··· Source text
Biden revokes KXL permit in blow to Canada’s oil sector, Ottawa disappointed

FILE PHOTO: A depot used to store pipes for the
FILE PHOTO: A depot used to store pipes for the planned Keystone XL oil pipeline is seen in Gascoyne

CALGARY, Alberta (Reuters) – U.S. President Joe Biden on Wednesday formally revoked the permit needed to build the Keystone XL oil pipeline (KXL), dashing Ottawa’s hopes of salvaging the $8 billion project that the struggling Canadian crude sector has long supported.

The move represents another set-back for the beleaguered Canadian oil industry, in particular its energy heartland Alberta, kills thousands of jobs, and marks an early bump in Biden’s relationship with Canada, a key trading partner.

Keystone XL, owned by TC Energy Corp, is already under construction in Canada, and would carry 830,000 barrels per day of Alberta oil sands crude to Nebraska.

But opposition from U.S. landowners, Native American tribes, and environmentalists has delayed the project for the past 12 years and Biden had long pledged to scrap the permit.

“While we welcome the President’s commitment to fight climate change, we are disappointed but acknowledge the President’s decision to fulfill his election campaign promise on Keystone XL,” Canadian Prime Minister Justin Trudeau said in a statement.

Alberta Premier Jason Kenney, who earlier this week threatened legal action if Keystone XL was scrapped, said on Wednesday he was “deeply disturbed” by the move.

“This is a gut punch for the Canadian and Alberta economies. Sadly it is an insult directed at the United States’ most important ally and trading partner,” Kenney told a news conference.

Christy Goldfuss, an energy and environment policy expert at the liberal Center for American Progress in Washington said a major part of the Biden administration’s climate strategy is to avoid building new long-lasting oil and gas projects such as KXL.

“The more we invest in fossil fuel infrastructure, the harder it is to transition to the investments we need to make for clean energy,” said Goldfuss, who ran the Council on Environmental Quality in former President Barack Obama’s White House.
······
··· Input data
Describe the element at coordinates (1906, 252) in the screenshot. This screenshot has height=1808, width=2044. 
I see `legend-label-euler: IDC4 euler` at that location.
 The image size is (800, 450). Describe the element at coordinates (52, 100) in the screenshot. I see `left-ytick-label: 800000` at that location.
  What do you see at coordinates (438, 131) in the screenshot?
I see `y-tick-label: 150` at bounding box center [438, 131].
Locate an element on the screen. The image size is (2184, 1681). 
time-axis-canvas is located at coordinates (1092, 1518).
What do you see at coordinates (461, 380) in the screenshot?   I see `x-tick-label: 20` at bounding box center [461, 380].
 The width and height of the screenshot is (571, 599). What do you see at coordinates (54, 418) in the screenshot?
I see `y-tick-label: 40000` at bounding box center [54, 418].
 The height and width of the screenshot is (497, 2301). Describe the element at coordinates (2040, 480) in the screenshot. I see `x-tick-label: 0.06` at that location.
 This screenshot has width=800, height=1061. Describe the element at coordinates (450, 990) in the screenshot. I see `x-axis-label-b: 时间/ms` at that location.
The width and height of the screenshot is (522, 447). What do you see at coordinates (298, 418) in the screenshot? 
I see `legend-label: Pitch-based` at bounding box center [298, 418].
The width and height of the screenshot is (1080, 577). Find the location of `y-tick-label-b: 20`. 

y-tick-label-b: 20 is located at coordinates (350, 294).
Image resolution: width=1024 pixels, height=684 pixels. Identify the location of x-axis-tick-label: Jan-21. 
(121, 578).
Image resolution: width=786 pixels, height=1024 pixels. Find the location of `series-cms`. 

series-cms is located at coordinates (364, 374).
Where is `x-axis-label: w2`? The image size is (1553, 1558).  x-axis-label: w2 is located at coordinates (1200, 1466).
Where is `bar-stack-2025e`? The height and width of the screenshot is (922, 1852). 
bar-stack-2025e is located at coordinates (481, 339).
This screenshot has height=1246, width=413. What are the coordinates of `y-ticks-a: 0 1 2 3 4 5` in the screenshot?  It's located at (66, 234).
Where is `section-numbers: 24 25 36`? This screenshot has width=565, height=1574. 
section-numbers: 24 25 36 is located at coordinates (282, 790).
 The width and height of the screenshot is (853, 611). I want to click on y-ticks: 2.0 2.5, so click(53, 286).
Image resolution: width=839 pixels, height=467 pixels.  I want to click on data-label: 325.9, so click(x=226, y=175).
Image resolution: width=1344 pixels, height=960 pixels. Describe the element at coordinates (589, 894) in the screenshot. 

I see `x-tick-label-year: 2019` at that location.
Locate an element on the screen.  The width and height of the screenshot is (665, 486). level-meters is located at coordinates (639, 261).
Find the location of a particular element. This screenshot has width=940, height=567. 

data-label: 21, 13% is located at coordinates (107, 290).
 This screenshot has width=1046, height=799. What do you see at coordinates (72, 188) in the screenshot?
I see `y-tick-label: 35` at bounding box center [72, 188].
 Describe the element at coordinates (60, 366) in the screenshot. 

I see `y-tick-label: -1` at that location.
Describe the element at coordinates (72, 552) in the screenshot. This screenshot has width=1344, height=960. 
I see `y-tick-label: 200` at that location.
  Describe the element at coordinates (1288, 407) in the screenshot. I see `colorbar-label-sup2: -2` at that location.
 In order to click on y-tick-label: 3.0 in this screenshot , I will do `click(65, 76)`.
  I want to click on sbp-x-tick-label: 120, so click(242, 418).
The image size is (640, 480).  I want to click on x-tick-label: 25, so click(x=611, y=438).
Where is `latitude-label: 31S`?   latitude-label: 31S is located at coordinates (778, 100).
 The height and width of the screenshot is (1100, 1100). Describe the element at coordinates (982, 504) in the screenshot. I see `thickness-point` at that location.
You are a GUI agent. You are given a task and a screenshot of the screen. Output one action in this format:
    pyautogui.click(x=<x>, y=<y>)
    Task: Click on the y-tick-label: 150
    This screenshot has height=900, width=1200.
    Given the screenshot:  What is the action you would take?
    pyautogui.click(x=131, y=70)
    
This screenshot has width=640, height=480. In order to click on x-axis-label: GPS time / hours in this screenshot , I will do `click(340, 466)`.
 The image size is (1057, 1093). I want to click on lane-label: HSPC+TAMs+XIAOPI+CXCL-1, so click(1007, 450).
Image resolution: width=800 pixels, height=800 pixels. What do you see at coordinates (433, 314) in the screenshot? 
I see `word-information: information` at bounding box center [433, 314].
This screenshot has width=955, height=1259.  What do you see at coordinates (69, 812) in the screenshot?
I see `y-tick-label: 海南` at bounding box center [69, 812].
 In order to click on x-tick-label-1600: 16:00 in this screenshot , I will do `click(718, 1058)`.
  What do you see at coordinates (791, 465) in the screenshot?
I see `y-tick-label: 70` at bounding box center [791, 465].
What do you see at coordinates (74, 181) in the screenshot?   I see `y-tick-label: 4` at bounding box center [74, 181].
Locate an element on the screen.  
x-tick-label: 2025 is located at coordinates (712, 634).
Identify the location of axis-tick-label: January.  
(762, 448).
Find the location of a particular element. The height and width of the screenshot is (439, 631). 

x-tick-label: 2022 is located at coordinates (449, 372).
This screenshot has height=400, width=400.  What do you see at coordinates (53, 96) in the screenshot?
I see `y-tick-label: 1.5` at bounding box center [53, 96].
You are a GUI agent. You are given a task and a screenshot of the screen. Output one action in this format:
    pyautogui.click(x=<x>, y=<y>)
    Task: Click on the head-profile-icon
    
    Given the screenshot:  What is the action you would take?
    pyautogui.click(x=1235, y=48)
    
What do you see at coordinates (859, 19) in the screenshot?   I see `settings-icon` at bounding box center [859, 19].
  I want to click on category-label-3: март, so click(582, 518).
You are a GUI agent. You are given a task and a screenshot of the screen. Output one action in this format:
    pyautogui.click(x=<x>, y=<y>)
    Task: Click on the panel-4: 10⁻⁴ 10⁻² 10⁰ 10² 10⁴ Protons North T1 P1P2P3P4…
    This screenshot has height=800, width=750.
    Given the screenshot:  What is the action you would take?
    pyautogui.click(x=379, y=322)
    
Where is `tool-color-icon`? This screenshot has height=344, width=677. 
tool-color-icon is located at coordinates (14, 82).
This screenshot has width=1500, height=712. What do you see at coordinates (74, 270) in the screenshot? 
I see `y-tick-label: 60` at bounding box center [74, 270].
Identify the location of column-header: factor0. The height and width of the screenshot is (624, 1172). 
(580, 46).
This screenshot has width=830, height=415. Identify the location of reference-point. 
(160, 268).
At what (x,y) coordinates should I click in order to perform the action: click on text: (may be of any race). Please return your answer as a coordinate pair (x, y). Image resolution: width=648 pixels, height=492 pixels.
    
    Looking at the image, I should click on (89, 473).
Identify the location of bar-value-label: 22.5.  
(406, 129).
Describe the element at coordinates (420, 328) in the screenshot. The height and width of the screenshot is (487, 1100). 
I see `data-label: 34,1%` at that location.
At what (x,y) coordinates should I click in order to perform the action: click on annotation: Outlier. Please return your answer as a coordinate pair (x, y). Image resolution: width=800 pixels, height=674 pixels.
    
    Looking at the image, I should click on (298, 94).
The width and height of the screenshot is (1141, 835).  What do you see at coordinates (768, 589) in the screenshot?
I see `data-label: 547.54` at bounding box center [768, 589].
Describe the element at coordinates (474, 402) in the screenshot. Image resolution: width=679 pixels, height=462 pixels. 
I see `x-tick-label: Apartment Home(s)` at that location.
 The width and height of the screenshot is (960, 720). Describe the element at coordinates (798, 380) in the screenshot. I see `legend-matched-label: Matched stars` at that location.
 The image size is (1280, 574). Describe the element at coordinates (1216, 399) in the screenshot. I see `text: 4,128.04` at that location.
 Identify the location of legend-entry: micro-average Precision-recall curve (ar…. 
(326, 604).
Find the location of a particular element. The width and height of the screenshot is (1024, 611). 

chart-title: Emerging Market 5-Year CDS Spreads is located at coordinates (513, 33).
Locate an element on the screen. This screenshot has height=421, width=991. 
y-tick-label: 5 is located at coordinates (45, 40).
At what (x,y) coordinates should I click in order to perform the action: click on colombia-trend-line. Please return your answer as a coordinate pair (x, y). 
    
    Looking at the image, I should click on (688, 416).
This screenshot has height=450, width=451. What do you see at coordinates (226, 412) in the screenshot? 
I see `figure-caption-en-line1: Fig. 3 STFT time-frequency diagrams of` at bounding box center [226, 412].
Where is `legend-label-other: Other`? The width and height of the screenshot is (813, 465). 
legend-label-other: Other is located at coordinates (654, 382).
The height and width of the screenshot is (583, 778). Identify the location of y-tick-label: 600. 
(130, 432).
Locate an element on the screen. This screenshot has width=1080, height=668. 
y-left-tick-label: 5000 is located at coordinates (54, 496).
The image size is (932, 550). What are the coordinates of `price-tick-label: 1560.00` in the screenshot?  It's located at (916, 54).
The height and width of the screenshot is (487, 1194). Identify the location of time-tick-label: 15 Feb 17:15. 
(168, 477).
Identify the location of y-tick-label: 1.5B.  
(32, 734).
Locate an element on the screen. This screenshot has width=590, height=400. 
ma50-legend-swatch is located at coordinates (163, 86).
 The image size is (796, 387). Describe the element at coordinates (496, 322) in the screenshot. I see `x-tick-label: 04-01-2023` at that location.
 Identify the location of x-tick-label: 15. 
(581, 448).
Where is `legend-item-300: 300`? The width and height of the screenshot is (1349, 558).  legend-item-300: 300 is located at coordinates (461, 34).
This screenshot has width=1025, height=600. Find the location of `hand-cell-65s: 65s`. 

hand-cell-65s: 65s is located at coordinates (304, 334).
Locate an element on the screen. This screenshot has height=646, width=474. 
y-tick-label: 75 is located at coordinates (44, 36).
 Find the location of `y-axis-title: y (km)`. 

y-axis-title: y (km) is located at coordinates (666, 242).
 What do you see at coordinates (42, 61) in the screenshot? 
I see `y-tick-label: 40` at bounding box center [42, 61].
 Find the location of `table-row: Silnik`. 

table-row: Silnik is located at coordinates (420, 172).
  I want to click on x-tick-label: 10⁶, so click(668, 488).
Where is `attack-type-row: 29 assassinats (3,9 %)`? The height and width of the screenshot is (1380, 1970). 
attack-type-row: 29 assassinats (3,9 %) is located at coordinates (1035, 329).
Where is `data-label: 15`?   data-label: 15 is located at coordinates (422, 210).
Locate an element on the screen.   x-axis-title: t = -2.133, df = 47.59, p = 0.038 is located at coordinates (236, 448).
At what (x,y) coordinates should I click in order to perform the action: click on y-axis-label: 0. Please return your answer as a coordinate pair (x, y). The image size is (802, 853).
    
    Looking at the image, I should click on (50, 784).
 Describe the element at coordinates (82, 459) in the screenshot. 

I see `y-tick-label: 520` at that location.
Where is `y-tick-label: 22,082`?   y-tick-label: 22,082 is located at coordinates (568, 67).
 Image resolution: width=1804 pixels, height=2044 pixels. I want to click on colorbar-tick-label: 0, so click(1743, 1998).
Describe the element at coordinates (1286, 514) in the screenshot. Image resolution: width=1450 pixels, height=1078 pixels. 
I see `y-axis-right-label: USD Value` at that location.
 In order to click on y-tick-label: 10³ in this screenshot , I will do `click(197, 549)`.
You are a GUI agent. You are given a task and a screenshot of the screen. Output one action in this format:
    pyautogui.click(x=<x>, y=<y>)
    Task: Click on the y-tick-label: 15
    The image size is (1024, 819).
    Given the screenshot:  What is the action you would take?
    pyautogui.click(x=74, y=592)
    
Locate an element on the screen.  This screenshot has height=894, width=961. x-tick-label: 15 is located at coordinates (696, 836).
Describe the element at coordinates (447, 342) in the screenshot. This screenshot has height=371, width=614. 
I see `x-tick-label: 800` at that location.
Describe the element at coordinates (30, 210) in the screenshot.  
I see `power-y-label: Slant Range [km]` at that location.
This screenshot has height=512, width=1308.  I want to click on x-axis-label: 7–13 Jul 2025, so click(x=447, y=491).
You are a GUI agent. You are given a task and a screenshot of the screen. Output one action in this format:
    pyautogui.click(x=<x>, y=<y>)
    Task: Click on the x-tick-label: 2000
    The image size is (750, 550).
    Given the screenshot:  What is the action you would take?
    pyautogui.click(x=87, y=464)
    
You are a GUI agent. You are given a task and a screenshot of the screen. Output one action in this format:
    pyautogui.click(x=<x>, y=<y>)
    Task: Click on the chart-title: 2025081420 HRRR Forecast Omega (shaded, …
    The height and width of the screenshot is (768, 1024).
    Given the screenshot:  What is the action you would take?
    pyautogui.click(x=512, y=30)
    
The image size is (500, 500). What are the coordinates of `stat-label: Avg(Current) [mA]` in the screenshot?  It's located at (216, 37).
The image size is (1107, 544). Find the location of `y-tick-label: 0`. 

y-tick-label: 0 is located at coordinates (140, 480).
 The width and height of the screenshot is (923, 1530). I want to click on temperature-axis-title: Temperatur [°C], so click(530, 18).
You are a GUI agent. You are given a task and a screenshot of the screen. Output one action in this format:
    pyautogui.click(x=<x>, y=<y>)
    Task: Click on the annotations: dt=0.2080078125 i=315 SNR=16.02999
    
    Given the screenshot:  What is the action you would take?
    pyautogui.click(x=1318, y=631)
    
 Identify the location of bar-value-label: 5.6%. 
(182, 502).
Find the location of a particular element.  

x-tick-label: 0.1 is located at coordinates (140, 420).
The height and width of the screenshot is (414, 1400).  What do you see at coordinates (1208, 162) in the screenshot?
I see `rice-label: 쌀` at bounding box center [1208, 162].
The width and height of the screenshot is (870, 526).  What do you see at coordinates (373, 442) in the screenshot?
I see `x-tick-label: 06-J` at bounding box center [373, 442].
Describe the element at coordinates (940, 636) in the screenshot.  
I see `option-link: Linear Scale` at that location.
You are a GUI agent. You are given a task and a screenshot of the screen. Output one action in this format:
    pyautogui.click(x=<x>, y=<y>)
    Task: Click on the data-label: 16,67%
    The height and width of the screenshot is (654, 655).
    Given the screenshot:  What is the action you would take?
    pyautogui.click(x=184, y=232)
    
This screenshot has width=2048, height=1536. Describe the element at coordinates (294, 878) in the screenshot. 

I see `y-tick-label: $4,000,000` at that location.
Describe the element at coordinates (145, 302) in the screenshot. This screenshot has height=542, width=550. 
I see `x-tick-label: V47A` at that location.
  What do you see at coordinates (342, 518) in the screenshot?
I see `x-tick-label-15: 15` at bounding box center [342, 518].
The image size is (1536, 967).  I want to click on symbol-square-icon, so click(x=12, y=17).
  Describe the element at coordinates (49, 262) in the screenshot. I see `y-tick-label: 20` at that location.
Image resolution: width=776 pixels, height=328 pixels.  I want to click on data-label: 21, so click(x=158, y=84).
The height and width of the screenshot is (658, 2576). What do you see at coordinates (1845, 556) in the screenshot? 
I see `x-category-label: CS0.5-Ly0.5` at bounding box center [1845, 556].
······
Task brief:
Copy the passage of the Keystone XL article word for word, starting at "The move represents" and ending at "key trading partner.".

Answer for the task:
The move represents another set-back for the beleaguered Canadian oil industry, in particular its energy heartland Alberta, kills thousands of jobs, and marks an early bump in Biden’s relationship with Canada, a key trading partner.